### [THE EXERCISE]
Copy out the lines below, without any changes, from the first line up to and including the line with "point(1280,146)".

### [RECORDS TO PROCESS]

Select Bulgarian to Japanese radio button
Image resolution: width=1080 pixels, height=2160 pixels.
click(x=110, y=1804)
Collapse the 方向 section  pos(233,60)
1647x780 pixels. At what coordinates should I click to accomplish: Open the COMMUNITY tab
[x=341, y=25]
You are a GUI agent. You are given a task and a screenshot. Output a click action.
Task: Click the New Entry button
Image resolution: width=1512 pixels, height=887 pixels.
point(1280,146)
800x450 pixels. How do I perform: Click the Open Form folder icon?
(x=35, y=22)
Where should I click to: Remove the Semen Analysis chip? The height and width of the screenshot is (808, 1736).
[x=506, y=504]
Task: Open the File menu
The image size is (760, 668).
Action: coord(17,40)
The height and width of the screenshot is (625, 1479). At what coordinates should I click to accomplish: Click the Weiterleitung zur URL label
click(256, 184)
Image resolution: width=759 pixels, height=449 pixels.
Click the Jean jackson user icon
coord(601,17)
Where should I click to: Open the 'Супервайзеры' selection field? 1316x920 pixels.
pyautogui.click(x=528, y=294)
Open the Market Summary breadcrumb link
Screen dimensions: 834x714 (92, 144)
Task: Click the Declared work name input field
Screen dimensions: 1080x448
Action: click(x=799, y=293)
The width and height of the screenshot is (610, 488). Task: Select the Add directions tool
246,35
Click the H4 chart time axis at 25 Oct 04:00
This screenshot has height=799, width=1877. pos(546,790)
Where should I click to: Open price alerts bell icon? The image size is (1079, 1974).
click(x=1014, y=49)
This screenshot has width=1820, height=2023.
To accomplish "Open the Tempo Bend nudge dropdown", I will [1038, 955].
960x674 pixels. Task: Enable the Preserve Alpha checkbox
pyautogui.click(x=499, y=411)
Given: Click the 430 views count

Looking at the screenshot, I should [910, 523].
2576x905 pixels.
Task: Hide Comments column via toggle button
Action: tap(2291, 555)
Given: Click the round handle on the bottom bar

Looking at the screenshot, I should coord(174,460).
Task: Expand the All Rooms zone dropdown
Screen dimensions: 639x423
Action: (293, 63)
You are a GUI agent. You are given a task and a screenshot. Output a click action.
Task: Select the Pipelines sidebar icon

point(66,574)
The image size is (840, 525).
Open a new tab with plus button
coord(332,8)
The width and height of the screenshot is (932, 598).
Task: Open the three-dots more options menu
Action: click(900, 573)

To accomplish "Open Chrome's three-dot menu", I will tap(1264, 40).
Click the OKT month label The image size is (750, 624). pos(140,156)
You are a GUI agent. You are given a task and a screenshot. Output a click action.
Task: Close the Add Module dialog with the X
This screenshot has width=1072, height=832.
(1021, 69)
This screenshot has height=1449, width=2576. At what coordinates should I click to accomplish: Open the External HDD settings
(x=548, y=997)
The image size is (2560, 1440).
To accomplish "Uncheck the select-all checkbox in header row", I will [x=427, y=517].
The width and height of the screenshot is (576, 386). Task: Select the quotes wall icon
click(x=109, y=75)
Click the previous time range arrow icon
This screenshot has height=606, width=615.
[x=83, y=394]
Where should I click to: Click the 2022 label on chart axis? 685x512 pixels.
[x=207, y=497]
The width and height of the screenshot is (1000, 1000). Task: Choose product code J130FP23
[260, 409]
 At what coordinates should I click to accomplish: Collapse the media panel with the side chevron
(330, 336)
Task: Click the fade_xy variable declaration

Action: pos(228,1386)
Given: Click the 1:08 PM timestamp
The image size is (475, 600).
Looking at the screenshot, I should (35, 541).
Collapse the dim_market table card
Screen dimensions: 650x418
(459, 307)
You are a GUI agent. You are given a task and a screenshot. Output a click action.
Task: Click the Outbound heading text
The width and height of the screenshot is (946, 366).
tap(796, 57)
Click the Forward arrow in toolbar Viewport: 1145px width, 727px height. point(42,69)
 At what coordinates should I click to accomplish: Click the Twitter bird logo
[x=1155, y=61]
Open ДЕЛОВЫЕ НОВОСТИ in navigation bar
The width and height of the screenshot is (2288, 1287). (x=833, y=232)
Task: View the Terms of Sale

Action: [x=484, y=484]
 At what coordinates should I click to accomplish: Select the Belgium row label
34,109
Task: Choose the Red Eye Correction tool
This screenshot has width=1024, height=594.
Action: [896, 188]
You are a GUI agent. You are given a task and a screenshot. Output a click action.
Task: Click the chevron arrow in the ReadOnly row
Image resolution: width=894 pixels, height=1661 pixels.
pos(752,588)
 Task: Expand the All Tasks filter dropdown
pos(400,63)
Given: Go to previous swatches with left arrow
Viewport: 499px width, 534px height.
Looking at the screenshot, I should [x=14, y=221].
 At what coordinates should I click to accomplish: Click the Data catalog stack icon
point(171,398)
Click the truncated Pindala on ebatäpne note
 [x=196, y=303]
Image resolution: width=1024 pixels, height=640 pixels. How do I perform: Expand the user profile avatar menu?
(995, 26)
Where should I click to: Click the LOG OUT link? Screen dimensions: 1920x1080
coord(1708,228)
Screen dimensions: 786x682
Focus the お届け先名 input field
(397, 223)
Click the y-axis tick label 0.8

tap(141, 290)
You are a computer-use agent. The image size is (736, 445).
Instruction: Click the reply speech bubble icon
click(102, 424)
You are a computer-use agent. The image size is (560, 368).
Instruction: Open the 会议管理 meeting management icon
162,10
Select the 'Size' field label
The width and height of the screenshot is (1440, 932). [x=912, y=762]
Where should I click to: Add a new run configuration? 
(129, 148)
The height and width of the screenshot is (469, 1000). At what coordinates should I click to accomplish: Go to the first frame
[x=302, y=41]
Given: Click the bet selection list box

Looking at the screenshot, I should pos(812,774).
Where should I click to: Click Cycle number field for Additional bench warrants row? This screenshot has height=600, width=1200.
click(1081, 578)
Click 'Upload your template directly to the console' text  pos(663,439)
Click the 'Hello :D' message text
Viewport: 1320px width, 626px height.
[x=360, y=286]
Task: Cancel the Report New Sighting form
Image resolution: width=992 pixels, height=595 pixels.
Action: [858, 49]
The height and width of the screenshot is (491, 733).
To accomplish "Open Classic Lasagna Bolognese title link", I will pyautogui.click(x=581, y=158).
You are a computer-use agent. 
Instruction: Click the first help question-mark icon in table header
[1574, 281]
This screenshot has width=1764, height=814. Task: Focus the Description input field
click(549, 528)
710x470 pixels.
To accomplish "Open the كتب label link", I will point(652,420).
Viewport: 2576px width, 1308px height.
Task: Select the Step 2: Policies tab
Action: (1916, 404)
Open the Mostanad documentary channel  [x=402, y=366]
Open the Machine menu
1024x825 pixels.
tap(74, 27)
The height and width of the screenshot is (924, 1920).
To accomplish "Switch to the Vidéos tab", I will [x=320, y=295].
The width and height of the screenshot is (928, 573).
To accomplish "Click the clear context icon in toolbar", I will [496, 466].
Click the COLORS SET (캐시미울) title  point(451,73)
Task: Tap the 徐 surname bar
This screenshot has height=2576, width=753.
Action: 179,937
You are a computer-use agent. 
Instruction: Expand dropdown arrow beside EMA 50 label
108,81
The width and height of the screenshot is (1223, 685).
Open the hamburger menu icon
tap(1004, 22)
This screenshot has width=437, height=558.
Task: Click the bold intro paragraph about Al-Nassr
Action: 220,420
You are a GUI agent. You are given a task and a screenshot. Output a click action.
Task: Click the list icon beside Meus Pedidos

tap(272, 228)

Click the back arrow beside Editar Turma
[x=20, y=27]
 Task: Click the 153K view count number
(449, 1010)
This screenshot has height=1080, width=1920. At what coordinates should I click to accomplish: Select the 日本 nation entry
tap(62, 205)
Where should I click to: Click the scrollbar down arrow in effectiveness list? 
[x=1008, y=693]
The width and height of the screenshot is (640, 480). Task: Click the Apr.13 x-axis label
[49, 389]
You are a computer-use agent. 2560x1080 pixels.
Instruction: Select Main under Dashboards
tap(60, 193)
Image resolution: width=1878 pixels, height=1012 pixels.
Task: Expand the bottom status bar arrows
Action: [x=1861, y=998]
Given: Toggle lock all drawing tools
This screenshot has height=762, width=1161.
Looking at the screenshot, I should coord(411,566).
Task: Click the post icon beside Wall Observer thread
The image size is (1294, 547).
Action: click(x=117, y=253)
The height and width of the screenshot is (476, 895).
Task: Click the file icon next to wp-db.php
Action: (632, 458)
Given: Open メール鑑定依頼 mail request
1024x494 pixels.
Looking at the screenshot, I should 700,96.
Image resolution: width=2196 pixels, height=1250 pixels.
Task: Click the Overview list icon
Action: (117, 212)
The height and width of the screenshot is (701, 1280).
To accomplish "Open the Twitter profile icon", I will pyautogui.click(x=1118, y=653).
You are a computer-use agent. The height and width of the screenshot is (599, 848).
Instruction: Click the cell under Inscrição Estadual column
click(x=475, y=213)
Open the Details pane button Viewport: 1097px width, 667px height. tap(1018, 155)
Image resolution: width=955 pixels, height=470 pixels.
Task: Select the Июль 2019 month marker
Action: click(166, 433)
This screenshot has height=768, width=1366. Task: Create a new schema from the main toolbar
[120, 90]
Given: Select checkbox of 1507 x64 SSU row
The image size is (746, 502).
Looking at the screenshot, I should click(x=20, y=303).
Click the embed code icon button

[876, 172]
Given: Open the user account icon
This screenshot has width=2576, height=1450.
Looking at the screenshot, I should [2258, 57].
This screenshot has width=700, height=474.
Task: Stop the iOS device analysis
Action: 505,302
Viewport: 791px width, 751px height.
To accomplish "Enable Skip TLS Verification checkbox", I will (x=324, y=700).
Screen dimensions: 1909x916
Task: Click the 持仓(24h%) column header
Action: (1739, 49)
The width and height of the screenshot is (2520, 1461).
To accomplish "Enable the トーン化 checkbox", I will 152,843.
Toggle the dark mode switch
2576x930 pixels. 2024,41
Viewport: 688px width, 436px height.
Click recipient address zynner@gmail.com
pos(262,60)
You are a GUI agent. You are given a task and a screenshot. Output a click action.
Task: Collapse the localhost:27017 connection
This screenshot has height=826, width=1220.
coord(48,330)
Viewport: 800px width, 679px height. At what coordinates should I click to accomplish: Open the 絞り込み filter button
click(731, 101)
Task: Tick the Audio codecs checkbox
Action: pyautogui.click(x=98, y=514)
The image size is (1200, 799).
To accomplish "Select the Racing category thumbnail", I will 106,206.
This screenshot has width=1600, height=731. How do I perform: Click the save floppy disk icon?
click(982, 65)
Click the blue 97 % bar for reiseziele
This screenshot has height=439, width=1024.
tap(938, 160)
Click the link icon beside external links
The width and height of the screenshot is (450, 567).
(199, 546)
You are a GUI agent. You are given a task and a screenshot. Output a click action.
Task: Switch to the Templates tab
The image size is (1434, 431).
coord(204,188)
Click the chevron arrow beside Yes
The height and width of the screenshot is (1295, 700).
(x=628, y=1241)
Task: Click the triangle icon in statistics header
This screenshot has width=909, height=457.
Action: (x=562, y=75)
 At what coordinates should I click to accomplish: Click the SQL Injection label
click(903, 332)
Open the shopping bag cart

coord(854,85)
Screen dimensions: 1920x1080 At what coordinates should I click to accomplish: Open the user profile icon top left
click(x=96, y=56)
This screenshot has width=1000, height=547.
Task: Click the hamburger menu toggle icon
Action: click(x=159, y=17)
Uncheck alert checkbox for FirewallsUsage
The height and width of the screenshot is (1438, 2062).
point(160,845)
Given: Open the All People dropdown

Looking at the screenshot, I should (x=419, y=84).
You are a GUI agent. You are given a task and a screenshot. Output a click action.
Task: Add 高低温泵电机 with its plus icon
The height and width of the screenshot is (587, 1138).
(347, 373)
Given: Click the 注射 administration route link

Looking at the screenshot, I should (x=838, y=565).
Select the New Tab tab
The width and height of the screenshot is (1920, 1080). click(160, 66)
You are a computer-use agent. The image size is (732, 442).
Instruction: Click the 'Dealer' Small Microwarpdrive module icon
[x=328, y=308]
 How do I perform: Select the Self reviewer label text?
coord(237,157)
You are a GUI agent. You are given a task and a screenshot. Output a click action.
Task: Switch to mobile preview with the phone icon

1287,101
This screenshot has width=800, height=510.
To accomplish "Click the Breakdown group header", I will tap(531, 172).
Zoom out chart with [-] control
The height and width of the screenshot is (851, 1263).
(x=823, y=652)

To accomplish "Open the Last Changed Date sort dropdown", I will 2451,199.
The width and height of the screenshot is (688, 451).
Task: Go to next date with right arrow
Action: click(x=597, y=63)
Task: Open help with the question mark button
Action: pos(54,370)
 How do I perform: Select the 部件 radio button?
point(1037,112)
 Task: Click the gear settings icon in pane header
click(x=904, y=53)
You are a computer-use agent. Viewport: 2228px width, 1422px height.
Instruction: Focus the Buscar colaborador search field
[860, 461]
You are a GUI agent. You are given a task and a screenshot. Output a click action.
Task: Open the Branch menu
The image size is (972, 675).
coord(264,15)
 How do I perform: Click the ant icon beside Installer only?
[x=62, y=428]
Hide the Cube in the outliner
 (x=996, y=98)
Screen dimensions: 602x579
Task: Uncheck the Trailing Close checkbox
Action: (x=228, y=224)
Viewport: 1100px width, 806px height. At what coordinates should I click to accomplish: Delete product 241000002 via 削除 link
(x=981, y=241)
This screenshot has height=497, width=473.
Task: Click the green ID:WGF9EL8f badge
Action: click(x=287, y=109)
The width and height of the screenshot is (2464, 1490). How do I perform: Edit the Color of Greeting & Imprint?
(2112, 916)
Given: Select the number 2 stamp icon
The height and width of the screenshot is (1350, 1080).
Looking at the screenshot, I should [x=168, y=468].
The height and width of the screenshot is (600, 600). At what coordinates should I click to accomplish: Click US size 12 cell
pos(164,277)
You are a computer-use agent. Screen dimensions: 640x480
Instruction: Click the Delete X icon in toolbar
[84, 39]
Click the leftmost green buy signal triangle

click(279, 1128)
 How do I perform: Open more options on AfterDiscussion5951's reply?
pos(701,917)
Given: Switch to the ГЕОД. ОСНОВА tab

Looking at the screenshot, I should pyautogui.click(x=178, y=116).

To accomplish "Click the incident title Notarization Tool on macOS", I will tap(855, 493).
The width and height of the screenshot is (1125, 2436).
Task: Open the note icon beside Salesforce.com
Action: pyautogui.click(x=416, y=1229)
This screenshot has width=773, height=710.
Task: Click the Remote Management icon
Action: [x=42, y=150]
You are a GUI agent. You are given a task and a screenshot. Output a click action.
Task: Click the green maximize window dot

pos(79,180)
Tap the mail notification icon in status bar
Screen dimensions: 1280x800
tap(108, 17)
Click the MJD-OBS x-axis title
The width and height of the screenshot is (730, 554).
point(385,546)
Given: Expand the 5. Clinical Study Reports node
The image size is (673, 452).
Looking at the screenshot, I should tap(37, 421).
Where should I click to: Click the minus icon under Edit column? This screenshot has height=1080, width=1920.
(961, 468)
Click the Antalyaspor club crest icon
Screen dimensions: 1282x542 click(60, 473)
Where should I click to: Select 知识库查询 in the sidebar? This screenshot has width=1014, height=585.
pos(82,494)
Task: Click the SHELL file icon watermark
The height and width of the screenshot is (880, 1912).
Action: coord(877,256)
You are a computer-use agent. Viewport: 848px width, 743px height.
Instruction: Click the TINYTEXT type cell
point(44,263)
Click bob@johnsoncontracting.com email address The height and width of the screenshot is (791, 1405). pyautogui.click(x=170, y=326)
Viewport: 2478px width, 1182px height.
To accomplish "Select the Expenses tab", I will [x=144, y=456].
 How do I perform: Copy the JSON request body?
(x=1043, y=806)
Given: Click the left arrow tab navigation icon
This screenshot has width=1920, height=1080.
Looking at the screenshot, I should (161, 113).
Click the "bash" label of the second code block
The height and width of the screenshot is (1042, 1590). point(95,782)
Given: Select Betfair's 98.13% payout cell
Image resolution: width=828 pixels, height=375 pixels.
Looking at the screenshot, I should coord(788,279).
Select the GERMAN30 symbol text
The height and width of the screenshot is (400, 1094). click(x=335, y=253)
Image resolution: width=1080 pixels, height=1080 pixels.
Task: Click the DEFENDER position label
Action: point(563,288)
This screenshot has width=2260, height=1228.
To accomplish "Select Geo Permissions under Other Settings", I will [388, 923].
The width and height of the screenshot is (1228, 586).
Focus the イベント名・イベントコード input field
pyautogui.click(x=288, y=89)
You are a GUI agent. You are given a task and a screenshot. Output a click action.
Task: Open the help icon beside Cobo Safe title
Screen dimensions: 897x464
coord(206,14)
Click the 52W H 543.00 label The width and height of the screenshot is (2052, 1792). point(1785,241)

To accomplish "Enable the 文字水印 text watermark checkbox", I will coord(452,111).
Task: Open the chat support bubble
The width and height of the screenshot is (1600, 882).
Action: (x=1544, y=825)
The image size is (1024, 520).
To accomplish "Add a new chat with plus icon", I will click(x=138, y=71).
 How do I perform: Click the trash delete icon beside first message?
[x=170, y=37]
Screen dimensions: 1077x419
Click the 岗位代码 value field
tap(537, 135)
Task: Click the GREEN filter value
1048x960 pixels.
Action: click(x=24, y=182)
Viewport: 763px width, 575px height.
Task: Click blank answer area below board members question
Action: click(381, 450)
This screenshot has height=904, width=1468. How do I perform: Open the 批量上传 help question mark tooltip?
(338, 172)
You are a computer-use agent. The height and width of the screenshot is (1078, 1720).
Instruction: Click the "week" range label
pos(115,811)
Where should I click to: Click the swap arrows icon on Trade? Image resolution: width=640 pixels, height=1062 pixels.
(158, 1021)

### [RESULT OF THIS EXERCISE]
Select Bulgarian to Japanese radio button
Image resolution: width=1080 pixels, height=2160 pixels.
click(x=110, y=1804)
Collapse the 方向 section  pos(233,60)
1647x780 pixels. At what coordinates should I click to accomplish: Open the COMMUNITY tab
[x=341, y=25]
You are a GUI agent. You are given a task and a screenshot. Output a click action.
Task: Click the New Entry button
Image resolution: width=1512 pixels, height=887 pixels.
point(1280,146)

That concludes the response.